EXERCISE BRIEF: Copy the stretch from the line containing "This screenshot has height=1867, width=1988." through the line containing "Action: coord(944,1795)", swapping "icon" for "symbol" and leaving everything else unchanged.

MATERIAL:
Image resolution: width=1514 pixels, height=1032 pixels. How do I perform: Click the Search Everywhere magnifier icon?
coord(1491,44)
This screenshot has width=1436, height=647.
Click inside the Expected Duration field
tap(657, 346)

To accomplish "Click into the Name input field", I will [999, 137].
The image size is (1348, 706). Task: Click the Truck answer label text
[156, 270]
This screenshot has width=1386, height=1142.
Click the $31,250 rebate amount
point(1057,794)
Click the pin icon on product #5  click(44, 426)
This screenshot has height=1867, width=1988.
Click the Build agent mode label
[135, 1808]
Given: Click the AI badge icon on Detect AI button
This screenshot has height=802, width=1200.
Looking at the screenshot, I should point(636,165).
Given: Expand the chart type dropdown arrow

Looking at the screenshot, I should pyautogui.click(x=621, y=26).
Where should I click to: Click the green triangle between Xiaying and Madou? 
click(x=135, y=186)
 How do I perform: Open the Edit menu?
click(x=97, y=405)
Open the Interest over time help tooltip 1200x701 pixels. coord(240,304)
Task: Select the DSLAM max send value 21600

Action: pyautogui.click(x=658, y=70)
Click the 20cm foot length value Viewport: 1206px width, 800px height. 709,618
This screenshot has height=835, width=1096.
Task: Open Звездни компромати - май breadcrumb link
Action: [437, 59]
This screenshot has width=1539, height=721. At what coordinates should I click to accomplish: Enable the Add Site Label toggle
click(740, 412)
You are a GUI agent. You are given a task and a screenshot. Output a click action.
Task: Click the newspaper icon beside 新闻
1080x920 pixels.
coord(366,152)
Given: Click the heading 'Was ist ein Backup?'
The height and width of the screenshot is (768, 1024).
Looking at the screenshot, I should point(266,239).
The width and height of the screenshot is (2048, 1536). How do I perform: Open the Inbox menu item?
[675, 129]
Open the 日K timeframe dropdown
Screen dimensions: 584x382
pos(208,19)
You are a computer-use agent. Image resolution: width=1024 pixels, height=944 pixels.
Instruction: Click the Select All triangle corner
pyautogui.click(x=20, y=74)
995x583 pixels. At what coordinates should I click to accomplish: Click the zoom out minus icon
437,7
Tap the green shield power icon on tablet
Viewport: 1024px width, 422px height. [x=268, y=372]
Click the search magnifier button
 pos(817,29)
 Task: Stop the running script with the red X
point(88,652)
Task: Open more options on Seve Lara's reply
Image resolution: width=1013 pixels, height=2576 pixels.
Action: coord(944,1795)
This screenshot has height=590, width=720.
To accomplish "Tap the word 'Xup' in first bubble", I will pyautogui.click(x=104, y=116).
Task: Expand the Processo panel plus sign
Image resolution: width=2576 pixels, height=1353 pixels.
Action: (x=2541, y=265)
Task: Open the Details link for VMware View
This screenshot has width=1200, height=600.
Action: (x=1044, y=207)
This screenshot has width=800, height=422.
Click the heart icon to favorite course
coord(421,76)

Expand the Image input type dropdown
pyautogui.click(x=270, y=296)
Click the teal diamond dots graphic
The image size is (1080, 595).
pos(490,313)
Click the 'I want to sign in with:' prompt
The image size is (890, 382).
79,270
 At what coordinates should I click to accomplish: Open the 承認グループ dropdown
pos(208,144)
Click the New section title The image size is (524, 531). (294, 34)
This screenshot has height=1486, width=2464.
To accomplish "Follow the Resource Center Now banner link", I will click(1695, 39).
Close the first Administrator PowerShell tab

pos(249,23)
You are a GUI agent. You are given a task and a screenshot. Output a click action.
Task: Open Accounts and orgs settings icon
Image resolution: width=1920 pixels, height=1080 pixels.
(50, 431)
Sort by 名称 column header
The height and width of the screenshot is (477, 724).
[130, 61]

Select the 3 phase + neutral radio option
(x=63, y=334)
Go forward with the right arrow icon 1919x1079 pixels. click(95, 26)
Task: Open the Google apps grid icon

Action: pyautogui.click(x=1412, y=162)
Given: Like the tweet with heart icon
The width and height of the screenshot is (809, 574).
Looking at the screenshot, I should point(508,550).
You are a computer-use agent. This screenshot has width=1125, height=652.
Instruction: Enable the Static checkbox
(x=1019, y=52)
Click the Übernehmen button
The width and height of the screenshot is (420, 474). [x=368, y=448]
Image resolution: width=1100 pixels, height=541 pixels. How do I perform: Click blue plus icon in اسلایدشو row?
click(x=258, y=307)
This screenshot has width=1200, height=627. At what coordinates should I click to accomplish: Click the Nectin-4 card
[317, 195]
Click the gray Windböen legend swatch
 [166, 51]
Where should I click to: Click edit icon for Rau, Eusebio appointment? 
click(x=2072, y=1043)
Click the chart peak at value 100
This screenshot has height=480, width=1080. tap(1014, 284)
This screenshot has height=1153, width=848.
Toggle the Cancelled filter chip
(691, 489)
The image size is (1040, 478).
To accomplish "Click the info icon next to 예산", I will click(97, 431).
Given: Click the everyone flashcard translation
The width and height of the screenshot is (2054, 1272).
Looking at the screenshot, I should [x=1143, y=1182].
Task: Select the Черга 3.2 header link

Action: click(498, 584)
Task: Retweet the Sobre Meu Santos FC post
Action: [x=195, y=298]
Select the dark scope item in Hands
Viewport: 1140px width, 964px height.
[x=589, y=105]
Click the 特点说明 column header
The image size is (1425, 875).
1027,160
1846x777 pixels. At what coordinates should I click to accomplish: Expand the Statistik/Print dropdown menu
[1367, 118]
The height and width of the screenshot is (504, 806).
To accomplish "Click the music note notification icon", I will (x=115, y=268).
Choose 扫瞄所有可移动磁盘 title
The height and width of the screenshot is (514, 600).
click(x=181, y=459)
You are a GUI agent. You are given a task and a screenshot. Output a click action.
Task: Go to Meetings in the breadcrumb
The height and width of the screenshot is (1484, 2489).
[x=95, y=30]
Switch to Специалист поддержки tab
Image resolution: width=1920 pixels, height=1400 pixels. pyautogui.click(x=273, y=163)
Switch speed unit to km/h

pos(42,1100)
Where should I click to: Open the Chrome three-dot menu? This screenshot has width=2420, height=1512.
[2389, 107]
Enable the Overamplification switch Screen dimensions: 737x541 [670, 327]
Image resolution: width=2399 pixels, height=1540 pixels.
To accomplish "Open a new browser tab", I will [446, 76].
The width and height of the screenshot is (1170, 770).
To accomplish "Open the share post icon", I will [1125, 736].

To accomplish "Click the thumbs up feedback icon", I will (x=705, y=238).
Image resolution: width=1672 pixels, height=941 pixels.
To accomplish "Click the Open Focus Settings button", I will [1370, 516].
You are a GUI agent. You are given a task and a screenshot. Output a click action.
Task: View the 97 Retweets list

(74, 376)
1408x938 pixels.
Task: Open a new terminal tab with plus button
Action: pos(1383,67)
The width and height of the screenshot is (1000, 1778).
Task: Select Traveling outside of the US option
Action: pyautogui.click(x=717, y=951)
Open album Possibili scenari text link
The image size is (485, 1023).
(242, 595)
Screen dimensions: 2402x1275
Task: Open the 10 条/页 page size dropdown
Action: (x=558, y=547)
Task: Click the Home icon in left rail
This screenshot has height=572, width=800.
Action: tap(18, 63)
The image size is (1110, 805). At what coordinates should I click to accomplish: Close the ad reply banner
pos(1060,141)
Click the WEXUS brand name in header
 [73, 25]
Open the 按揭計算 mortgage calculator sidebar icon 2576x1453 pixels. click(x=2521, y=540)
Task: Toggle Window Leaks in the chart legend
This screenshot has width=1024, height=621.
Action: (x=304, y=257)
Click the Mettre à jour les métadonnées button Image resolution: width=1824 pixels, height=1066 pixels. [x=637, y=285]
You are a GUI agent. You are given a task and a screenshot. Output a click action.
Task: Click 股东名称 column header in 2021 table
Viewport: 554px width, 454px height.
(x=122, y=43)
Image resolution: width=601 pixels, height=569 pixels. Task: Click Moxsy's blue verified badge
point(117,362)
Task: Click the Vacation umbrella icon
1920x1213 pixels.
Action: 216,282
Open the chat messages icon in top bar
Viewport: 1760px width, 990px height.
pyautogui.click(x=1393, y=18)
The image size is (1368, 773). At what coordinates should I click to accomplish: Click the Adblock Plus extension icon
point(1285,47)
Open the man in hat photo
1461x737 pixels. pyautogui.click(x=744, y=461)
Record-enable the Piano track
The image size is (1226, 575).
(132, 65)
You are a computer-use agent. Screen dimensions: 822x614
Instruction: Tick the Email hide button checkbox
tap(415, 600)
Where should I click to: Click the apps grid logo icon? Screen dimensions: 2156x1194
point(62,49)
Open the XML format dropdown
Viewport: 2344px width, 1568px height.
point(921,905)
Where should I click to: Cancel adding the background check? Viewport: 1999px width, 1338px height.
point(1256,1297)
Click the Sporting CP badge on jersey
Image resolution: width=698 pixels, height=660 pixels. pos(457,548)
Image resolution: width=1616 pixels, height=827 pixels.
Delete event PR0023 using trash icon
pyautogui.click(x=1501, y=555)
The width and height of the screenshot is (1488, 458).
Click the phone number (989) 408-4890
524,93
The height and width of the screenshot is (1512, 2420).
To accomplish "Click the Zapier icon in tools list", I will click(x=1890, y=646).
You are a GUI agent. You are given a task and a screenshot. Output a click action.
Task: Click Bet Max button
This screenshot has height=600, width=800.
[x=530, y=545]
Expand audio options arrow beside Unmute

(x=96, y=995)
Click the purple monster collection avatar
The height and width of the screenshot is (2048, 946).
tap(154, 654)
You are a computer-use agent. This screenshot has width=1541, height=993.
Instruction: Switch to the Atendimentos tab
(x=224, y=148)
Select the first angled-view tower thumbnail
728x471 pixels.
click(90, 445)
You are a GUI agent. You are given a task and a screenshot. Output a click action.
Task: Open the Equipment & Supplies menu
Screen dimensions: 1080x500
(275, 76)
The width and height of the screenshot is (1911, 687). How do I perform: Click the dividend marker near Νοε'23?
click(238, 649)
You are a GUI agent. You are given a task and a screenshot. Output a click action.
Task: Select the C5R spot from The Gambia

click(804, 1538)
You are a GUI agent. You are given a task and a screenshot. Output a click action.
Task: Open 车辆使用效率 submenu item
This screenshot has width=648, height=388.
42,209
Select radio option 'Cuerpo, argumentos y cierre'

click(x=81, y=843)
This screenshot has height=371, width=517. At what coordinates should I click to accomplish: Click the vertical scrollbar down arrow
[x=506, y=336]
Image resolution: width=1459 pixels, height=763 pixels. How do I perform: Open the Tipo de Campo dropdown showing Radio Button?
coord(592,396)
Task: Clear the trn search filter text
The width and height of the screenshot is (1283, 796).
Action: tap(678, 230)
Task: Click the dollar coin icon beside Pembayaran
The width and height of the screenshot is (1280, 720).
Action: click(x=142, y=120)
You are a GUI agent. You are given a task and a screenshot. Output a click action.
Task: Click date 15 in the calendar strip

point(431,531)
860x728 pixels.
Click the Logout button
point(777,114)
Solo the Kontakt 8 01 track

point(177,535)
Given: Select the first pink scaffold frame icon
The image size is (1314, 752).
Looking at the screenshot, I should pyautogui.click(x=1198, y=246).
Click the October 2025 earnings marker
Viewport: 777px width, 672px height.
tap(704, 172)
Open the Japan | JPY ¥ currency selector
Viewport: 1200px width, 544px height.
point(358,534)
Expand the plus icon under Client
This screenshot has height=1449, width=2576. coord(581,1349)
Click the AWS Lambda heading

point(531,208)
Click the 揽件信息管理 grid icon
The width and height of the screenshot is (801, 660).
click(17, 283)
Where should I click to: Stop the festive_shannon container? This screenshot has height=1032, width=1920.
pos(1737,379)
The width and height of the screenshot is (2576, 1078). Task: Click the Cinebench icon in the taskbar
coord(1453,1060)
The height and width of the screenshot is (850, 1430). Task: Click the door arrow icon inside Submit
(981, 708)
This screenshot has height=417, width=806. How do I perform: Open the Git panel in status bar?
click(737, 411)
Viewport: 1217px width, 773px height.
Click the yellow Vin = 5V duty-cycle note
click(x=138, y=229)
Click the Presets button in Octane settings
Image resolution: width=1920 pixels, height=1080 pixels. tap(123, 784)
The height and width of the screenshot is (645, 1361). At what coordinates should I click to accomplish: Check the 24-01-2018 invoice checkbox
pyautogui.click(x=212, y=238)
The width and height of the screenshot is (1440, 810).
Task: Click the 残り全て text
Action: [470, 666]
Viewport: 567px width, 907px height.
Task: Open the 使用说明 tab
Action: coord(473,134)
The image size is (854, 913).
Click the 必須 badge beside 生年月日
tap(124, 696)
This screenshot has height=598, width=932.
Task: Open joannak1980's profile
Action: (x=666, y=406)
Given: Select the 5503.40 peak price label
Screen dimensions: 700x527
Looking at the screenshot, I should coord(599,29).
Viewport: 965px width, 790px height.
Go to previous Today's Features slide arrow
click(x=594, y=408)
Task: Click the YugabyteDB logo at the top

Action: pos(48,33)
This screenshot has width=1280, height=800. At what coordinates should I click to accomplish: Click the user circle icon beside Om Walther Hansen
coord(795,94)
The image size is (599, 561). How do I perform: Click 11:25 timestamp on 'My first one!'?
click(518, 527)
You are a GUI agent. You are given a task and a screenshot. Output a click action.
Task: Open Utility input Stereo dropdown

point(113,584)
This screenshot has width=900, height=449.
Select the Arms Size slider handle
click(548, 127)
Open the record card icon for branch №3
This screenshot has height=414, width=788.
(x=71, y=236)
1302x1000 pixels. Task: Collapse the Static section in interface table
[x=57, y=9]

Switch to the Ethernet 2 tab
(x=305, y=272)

FULL SOLUTION:
This screenshot has height=1867, width=1988.
Click the Build agent mode label
[135, 1808]
Given: Click the AI badge symbol on Detect AI button
This screenshot has height=802, width=1200.
Looking at the screenshot, I should point(636,165).
Given: Expand the chart type dropdown arrow

Looking at the screenshot, I should pyautogui.click(x=621, y=26).
Where should I click to: Click the green triangle between Xiaying and Madou? 
click(x=135, y=186)
 How do I perform: Open the Edit menu?
click(x=97, y=405)
Open the Interest over time help tooltip 1200x701 pixels. coord(240,304)
Task: Select the DSLAM max send value 21600

Action: pyautogui.click(x=658, y=70)
Click the 20cm foot length value Viewport: 1206px width, 800px height. 709,618
This screenshot has height=835, width=1096.
Task: Open Звездни компромати - май breadcrumb link
Action: [437, 59]
This screenshot has width=1539, height=721. At what coordinates should I click to accomplish: Enable the Add Site Label toggle
click(740, 412)
You are a GUI agent. You are given a task and a screenshot. Output a click action.
Task: Click the newspaper symbol beside 新闻
1080x920 pixels.
coord(366,152)
Given: Click the heading 'Was ist ein Backup?'
The height and width of the screenshot is (768, 1024).
Looking at the screenshot, I should point(266,239).
The width and height of the screenshot is (2048, 1536). How do I perform: Open the Inbox menu item?
[675, 129]
Open the 日K timeframe dropdown
Screen dimensions: 584x382
pos(208,19)
You are a computer-use agent. Image resolution: width=1024 pixels, height=944 pixels.
Instruction: Click the Select All triangle corner
pyautogui.click(x=20, y=74)
995x583 pixels. At what coordinates should I click to accomplish: Click the zoom out minus symbol
437,7
Tap the green shield power symbol on tablet
Viewport: 1024px width, 422px height. [x=268, y=372]
Click the search magnifier button
 pos(817,29)
 Task: Stop the running script with the red X
point(88,652)
Task: Open more options on Seve Lara's reply
Image resolution: width=1013 pixels, height=2576 pixels.
Action: coord(944,1795)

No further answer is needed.